The biscuit, taken by Sir Ernest Shackleton on his Antarctic expedition, sold for 1,250 Euro at auction.
The biscuit was one of thousands which were the diet for Shackleton and his companions on the 1907-1909 expedition.
According to his book "The Heart of the Antarctic," Shackleton's provisions included 600 pounds of ox and lunch tongues and 1,400 pounds of Wiltshire bacon to just name a few.
When polar explorer Ernest Shackleton handed a starving fellow traveller a biscuit on an expedition more than 100 years ago, his companion said he would not swap the morsel of food for "thousands of pounds."
Now one of the biscuits which nearly made it to the South Pole on the Anglo-Irish Shackleton's Nimrod expedition sold for £1,250 Euro (about $1,703.87) at auction.
Made especially for the expedition by British biscuit company Huntley and Palmers, the rations were fortified with milk protein to help the group on their arduous journey.
The explorers came to within around 100 miles (160 kilometres) of the pole but were forced to turn back and their return journey became a race against starvation, with the group surviving on half rations.

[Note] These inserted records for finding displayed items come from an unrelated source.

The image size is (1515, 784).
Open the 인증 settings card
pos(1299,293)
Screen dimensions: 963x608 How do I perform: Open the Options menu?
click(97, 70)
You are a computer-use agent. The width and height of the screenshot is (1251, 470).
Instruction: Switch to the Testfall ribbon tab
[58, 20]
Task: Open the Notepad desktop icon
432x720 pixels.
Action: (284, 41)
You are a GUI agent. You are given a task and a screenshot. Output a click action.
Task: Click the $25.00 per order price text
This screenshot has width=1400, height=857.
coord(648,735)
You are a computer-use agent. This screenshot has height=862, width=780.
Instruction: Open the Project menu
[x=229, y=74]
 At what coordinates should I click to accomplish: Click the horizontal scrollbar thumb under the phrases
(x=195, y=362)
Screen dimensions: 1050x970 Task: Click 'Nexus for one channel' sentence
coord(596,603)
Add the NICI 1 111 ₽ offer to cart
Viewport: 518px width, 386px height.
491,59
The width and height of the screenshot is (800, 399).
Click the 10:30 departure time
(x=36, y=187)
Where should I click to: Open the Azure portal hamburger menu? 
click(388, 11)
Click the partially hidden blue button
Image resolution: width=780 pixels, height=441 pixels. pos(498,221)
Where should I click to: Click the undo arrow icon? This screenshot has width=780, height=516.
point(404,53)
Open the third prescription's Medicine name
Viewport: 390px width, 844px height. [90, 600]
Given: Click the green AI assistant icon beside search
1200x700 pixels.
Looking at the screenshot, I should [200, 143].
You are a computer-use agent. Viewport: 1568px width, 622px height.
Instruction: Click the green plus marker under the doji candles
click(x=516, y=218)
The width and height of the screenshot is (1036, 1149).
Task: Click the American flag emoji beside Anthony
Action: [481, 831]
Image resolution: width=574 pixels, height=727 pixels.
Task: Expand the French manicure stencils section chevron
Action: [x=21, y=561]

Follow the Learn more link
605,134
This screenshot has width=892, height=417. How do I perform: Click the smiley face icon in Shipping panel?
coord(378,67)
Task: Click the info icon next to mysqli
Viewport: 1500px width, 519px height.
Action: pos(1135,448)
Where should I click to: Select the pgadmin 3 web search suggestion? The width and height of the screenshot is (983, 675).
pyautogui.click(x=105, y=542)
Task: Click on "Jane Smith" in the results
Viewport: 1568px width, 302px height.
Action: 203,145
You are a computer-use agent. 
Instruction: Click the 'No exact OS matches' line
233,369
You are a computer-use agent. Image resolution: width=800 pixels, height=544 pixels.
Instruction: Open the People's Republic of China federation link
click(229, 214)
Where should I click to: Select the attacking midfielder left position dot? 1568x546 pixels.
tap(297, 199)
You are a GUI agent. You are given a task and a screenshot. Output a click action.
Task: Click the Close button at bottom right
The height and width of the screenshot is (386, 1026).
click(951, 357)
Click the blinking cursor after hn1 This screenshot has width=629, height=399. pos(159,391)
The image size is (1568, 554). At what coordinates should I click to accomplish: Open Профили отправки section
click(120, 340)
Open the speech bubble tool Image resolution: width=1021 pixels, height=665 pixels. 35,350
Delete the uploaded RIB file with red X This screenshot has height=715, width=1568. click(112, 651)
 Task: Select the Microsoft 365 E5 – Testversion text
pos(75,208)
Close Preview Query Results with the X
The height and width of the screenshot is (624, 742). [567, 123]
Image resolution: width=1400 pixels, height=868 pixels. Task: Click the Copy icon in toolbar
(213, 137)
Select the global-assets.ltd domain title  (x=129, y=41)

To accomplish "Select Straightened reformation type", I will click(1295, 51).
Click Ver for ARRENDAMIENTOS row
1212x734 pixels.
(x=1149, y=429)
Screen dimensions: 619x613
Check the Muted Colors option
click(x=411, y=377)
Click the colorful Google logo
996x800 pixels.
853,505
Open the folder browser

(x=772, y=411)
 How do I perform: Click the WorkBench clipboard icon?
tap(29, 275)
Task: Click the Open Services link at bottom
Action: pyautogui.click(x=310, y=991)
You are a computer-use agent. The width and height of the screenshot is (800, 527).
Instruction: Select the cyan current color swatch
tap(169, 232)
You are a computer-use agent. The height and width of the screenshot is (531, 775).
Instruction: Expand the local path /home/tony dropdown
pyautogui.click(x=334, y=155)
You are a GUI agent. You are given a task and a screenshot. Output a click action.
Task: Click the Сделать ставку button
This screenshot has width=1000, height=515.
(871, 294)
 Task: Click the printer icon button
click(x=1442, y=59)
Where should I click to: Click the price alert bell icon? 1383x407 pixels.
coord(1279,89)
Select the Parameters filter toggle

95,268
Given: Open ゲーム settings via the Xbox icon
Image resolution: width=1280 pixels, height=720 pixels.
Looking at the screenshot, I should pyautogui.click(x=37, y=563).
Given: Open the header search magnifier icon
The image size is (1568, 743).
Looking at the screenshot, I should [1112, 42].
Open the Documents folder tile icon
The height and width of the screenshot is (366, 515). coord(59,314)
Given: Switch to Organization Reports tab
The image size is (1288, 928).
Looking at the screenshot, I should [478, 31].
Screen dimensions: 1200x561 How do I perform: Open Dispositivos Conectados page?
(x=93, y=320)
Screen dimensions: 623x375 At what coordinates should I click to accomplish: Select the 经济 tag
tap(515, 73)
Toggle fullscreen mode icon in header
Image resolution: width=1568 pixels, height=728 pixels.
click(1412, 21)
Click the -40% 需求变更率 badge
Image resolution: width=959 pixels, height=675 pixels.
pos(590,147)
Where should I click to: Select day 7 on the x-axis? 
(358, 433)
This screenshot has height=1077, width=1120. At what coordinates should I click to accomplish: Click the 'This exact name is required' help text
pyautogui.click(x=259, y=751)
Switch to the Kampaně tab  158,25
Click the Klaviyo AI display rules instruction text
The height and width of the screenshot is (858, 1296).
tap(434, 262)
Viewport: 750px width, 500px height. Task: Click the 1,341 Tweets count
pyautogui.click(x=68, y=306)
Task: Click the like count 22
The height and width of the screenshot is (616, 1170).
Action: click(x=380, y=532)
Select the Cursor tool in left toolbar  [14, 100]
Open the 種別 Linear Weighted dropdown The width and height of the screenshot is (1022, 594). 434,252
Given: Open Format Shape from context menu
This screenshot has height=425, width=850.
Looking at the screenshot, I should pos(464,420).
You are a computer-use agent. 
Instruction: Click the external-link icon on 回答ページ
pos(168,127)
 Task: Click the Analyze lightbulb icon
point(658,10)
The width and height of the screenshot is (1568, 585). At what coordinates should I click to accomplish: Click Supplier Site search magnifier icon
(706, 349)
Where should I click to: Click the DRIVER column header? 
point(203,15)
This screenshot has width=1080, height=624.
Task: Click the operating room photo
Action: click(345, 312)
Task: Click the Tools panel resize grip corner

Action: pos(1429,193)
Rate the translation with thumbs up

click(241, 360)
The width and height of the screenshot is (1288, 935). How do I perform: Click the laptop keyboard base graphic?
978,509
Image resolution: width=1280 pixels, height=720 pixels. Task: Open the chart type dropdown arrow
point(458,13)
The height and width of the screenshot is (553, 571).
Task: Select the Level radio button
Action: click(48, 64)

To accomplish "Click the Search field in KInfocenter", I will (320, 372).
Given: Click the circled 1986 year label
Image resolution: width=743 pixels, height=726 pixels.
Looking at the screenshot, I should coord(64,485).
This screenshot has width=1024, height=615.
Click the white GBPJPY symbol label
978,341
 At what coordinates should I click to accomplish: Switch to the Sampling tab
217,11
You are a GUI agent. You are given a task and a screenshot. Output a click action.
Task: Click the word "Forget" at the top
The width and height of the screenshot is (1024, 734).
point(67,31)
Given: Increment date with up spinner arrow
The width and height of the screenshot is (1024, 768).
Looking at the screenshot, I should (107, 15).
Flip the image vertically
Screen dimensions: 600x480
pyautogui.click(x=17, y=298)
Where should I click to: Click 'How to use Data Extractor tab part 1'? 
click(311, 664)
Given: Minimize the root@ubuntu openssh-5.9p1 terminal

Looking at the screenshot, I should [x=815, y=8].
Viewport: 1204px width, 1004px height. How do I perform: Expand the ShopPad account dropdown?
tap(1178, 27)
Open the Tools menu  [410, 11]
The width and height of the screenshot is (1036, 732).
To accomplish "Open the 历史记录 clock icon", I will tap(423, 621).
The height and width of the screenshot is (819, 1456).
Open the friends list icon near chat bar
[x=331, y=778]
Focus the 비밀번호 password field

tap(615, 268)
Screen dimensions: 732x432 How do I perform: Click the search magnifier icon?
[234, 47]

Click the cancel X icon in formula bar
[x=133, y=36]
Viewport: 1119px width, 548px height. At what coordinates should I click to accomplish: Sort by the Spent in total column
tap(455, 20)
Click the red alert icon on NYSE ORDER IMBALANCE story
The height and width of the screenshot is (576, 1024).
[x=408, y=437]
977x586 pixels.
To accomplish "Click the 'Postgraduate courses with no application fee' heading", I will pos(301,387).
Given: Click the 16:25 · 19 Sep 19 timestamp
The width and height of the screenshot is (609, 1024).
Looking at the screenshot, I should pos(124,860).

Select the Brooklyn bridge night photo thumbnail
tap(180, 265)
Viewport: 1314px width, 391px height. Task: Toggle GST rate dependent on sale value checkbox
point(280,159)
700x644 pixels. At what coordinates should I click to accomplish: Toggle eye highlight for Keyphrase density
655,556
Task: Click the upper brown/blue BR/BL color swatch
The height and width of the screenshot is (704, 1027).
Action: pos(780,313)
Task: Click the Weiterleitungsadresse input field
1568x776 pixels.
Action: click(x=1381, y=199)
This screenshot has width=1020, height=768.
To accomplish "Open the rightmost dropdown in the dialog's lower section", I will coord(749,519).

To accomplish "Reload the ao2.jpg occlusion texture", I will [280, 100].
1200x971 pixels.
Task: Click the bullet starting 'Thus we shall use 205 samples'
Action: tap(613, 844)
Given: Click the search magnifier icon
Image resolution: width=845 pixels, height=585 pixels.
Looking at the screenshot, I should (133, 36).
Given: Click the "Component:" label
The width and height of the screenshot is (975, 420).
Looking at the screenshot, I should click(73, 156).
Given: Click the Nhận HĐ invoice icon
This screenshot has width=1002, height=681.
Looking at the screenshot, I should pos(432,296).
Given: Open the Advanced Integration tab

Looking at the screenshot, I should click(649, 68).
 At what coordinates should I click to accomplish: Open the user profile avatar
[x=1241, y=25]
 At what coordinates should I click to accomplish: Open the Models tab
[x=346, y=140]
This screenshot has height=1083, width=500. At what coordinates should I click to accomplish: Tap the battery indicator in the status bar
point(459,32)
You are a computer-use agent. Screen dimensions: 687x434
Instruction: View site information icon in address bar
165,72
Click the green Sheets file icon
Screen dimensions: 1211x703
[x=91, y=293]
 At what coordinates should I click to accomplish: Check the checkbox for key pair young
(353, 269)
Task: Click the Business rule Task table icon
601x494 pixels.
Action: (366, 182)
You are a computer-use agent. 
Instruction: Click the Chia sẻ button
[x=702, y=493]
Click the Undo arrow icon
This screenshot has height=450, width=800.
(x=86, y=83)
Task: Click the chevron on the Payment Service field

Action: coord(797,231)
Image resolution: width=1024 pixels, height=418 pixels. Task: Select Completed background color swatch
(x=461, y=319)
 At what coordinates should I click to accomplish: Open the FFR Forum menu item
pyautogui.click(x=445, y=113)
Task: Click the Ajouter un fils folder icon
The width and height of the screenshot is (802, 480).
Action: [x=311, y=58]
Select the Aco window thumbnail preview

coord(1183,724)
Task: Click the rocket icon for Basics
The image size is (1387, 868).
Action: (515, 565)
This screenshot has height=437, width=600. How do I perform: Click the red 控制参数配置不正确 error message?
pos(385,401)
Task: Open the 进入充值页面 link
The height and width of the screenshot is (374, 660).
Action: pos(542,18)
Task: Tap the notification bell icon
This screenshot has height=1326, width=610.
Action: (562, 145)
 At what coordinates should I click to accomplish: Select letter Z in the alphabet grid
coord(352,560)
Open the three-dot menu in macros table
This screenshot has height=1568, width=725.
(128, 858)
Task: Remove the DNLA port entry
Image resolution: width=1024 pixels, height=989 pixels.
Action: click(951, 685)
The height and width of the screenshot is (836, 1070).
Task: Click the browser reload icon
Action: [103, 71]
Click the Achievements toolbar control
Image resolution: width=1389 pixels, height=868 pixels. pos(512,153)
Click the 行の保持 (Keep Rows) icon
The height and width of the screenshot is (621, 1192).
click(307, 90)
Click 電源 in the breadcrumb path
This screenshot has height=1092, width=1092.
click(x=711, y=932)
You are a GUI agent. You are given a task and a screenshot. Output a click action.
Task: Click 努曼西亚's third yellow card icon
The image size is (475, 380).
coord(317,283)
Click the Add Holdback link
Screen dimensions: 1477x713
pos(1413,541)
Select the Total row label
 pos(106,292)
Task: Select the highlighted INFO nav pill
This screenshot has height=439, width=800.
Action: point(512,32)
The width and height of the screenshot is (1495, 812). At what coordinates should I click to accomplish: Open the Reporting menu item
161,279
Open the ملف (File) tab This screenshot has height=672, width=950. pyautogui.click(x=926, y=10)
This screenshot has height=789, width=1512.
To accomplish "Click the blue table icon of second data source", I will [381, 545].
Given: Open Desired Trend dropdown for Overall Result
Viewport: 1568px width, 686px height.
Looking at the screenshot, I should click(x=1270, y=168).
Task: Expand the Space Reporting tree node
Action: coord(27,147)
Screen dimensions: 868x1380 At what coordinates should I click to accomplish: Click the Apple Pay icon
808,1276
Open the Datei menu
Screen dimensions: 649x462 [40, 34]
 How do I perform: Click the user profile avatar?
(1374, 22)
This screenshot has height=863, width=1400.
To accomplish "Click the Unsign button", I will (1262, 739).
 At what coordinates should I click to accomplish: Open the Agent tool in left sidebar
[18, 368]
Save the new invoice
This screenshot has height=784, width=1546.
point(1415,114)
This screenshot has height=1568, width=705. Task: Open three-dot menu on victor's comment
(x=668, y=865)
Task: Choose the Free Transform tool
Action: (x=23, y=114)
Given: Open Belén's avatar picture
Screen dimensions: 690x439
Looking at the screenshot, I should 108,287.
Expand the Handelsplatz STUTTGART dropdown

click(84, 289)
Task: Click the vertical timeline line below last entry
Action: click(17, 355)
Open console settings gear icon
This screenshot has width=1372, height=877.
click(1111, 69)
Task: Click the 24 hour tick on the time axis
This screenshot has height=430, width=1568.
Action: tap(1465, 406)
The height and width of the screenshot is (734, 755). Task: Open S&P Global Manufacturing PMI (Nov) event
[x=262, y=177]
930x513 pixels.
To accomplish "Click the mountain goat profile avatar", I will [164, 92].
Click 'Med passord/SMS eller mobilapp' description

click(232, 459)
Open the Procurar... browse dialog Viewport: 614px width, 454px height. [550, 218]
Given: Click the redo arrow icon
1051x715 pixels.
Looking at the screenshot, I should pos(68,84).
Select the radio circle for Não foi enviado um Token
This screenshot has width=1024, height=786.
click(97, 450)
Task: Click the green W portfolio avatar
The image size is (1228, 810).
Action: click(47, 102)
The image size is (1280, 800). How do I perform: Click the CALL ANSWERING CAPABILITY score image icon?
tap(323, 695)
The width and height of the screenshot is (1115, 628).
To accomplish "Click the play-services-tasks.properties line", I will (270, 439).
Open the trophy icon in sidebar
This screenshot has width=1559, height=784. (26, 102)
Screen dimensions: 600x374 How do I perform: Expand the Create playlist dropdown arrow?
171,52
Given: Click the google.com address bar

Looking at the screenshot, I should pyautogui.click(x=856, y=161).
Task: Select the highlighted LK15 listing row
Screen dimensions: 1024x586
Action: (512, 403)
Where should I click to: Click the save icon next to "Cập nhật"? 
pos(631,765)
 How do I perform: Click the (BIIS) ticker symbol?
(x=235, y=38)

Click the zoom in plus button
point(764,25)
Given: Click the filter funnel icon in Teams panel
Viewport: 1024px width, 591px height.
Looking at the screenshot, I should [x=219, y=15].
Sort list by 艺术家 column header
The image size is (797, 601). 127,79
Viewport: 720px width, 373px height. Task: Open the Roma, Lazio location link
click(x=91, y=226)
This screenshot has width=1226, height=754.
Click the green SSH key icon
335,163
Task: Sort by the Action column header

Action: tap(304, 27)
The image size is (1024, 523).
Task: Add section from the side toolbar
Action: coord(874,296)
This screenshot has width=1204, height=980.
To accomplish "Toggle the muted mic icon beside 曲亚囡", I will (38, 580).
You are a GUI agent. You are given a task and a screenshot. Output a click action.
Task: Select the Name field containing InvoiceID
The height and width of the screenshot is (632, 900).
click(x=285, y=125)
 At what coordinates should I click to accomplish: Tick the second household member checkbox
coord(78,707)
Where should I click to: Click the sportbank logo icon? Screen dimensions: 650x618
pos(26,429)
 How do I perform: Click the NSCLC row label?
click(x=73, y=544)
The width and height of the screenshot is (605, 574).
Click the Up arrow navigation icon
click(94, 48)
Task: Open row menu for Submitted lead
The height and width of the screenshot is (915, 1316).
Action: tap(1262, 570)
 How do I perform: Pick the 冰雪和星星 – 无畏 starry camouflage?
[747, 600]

At one point Shackleton gave fellow explorer Frank Wild a biscuit from his own rations, prompting Wild to record in his diary: "Thousands of pounds would not have bought that biscuit."
Nicholas Lambourn, a director at Christie's, said the biscuits were designed to provide maximum stamina to the explorers but were far from perfect.
"They had a special recipe in an attempt to produce the right amounts of protein and carbohydrate," he told AFP.
"But they didn't understand the importance of vitamin C, they weren't perfect."
"It is an object that really catches the imagination," he said.
"We find there's institutional interest, there are museums around the world who want them for displays. There are also a lot of private buyers."